_JOBS_.
a) Reproduce the part of the comment on Apple slowing older phones from "What needs to" to "want to update.".
b) Take the comment on Apple slowing older phones further, starting after its last sentence.

The downclocking for stability is a complete excuse and any idea that they downclock to save battery life is also utter bull. Devices absolutely do this when at critical battery life but not when at full charge on an older battery. LIterally no other mobile devices do this. You don't buy a device with a given performance level just to accept that as battery degrades (which we all know has always happened and accept that as part of the technology) the device performance does too (which no one has ever accepted and has never been standard on any device aside from Apple ones).

This is purely a move to push people to upgrade and push people away from just replacing the battery after a couple of years. They won't want to sell you a £600 phone then two years later sell you a £70 battery then another two years sell you another £70 battery when they can push you to spend £600 on a new device every two years.

What needs to be deeply investigated is if Apple specifically push out aggressive downclocking modes or specific over taxing only on older phone software within new iOS updates released with new phones. I suspect that is actually what happens, let people have their normal device performance on new phones, when the next gen phone is released they release a new version of iOS that tells older phones to downclock more aggressively, this way the lackingperformance to users feels like their old phone unable to cope with the rigours of a more up to date and powerful operating system and makes them think their olddevices are much slower with newer software than newer phones making them want to update.

[Entries for locating displayed items]
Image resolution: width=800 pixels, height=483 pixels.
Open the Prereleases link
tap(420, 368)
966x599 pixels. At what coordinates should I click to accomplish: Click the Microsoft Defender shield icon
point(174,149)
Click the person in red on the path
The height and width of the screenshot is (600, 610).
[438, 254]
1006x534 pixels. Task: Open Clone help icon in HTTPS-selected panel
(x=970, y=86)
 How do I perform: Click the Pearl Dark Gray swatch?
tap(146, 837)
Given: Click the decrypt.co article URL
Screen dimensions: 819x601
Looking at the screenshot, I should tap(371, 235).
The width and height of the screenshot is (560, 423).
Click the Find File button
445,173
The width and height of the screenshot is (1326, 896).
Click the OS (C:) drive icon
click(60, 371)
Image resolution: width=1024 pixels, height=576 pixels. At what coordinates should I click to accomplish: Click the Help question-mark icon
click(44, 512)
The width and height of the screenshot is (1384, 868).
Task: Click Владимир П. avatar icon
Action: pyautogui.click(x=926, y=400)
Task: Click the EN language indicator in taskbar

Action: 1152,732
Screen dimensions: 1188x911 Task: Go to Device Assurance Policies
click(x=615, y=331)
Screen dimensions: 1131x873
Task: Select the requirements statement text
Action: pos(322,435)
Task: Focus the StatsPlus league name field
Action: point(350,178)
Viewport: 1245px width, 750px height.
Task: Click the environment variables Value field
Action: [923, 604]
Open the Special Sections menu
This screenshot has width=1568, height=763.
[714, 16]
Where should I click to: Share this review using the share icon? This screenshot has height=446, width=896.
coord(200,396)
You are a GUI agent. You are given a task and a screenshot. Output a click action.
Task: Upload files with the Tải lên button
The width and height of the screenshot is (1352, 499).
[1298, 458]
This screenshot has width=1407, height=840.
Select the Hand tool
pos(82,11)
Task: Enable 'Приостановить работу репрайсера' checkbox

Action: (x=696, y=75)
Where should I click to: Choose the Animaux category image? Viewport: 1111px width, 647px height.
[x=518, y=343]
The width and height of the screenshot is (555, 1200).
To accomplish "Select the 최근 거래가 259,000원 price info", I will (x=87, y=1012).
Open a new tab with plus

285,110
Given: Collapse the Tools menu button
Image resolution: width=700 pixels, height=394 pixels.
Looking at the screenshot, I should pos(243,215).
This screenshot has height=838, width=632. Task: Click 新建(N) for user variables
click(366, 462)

_ANSWER LIST_.
a)
What needs to be deeply investigated is if Apple specifically push out aggressive downclocking modes or specific over taxing only on older phone software within new iOS updates released with new phones. I suspect that is actually what happens, let people have their normal device performance on new phones, when the next gen phone is released they release a new version of iOS that tells older phones to downclock more aggressively, this way the lackingperformance to users feels like their old phone unable to cope with the rigours of a more up to date and powerful operating system and makes them think their olddevices are much slower with newer software than newer phones making them want to update.

b)
It's worth remembering a couple of things, one that any phone can end up with technical issues and shut down randomly, this can simply be from the battery being almost out of power. If a user only ever gets to say 90% power and keeps topping it up that is almost worst case scenario for battery life but also screws up the battery life indicator as you need to do some full cycles now and then for the software to be able to estimate battery life accurately. So in a few scenarios they could be at 5% power, the battery is turning off but it's reading as say 80% power because the battery is never cycled so it's not aware it's really at 5% power.

A more realistic scenario is simply that with Apple trying to spin this story they have a few guys post to reddit with stories to back up their excuse. Places like reddit and most social media platforms simply have shills all over the damn place to spin the narrative they are pushing.

Either way as I've suggested before a really deep investigation needs to be conducted by people with the technological skills, that means someone who has this slow down goes to a qualified person who can remove the battery and test the battery's output on it's own. If the phone has slowed down to 50% clock speeds and you take the battery out and it's reading 3.75v still, then it's not lacking voltage. But again I think the most crucial thing is, is iOS updates also sending out triggers to older devices to at that point aggressively clock down where before new phone/new iOS version are released the phones don't clock down regardless of battery life?

I also touched on another scenario, they have dire voltage reg circuitry and it really can't cope with minor losses in voltage.... but that means the device isn't fit for purpose and people shouldn't spend £100 on them let alone £500+ for an inferior product.

Why do basically all other brands manage the same clock speeds with no issues 3-4 years later when the battery has gone to hell but Apple phones can't? Voltage reg stuff in general is designed to work with a relatively wide range and all li-ion batteries work the same so if every other brand is building in enough leeway to get the voltage right even on an old battery but Apple can't despite being more expensive devices then that alone is a massive problem in which they are selling you inferior hardware with effectively a far shorter life span at the rated specs.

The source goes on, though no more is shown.